THE PACIFICA QUARTET PLAYS SHOSTAKOVICH
Pacifica Quartet, Works by Haydn, Shostakovich and Beethoven, Playhouse, January 13, 2015.
Over the past decade, the Pacifica Quartet has climbed to an enviable position among young American quartets, currently Quartet-In-Residence at the University of Indiana and recently recording a complete Shostakovich quartet cycle to world-wide acclaim for Cedille. This was their Vancouver debut and it was originally intended to be a bit of a celebration, with the ensemble playing Dvorak’s famous Piano Quintet with their esteemed Indiana colleague, pianist Menahem Pressler, an artist who has indeed visited Vancouver’s Friends of Chamber Music almost every year for the past four decades. Unfortunately, the pianist was indisposed and the closing work was changed to Beethoven’s second Razumovsky Quartet.
While a bit of a disappointment, this then allowed the focus to be on the Pacifica’s much-admired Shostakovich and, on this occasion, it was the 9th quartet that was chosen. I should say that I did immediately respond to the enthusiasm and eagerness of this ensemble. They seemingly want to invest themselves in each work they play, and they appear to have strong ideas about where they are going. Each individual voice is capable of both strength and beauty and the iron hand of first violinist Simin Ganatra seems to keep everything in place.

_Saved data entries_:
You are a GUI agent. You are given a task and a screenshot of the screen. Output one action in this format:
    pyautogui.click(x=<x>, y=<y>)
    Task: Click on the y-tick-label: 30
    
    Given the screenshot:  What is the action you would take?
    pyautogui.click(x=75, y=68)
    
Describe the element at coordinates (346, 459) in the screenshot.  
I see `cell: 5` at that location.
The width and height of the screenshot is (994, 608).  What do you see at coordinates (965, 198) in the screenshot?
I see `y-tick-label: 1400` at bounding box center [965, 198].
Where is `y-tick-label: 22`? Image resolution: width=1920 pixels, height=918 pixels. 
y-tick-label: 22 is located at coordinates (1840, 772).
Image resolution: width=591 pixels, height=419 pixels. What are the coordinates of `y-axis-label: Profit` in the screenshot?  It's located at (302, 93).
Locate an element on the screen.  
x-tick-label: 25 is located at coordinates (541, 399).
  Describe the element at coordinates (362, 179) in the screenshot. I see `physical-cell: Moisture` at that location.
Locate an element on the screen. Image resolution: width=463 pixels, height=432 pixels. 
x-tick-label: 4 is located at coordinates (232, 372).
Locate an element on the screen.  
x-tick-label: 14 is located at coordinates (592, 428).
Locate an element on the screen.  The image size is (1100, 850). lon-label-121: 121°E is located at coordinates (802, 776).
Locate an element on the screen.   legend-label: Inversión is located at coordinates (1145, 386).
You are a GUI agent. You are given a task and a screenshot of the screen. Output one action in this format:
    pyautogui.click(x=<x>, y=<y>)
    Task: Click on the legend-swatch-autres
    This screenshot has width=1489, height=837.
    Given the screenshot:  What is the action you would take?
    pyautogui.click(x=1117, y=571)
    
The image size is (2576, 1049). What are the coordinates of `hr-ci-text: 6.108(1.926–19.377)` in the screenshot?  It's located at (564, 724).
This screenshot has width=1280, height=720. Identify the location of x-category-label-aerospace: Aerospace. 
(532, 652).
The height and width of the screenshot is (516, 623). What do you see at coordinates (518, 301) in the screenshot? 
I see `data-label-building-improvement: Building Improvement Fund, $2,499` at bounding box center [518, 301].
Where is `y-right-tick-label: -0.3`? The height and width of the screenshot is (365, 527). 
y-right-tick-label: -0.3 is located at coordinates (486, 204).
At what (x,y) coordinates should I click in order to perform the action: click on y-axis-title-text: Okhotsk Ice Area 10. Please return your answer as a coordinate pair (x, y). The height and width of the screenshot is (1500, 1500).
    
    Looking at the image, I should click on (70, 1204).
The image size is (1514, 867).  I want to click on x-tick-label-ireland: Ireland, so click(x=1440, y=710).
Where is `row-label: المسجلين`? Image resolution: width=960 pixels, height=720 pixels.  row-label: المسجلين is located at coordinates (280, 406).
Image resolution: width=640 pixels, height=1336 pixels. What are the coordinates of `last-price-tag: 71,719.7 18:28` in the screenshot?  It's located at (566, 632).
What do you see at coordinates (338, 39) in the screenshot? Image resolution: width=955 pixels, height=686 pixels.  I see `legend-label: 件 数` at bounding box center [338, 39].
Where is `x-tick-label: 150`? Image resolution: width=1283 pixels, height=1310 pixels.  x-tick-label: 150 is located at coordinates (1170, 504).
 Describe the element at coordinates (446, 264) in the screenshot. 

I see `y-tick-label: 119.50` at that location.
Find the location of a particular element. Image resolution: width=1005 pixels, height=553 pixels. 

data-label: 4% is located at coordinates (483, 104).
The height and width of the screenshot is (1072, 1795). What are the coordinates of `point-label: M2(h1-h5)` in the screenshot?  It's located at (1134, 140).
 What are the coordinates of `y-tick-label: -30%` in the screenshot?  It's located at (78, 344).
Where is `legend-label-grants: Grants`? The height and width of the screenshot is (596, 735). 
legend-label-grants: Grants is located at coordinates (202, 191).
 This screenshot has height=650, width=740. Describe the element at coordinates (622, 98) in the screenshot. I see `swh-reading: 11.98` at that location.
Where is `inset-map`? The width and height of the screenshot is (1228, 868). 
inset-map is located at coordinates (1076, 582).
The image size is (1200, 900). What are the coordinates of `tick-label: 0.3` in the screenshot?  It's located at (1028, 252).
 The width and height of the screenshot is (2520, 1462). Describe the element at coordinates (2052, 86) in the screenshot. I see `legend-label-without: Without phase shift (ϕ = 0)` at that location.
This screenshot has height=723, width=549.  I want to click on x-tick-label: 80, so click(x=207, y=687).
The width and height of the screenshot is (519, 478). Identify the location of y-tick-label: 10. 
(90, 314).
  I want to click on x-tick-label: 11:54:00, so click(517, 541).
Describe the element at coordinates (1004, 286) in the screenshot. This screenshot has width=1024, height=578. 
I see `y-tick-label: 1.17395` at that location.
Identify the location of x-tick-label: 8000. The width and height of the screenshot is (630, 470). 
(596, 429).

_Task 1_: In the Pacifica Quartet review, which work replaced Dvorak's Piano Quintet as the concert's closing piece?
_Task 2_: List every composer named in the Pacifica Quartet review.
_Task 3_: Pick up the Pacifica Quartet review after its last sentence and carry it forward.

_Exercise output 1_: Beethoven's second Razumovsky Quartet

_Exercise output 2_: Haydn, Shostakovich, Beethoven, Dvorak

_Exercise output 3_:
The overriding attraction of this Shostakovich interpretation was its balance and cohesion. The 9th quartet is a challenging five-movement composition, played continuously, and it was given quite a rich and seamless exposition from beginning to end, always maintaining an underlying pulse for all the variety in its dramatic postures. Part of this success was that tempo relations between movements were judged very well, ultimately setting up the long fugal finale to bring everything home with the right type of inevitably. I think this was a genuine accomplishment -- and presumably an outcome of a lot of hard thought. What did surprise me though is how little this reading attempted to unearth the stark or disturbingly-jagged qualities of Shostakovich’s writing. When I heard the Borodin Quartet traverse the eleven then-written quartets as a young lad in this same hall in the late-1960’s (one of the supreme moments in this organization’s history, by the way, since the world premiere of 12th quartet also took place “as a little surprise”), it left a deep imprint: the sharpness and severity of the utterance, the foreboding, the protestation and wildness, the disembodied and painful still, and so on. But there was not the same feeling in the Pacifica’s treatment, which tended to alternate between the smooth and moulded in the more lyrical episodes and drivingly dramatic in the more searing ones.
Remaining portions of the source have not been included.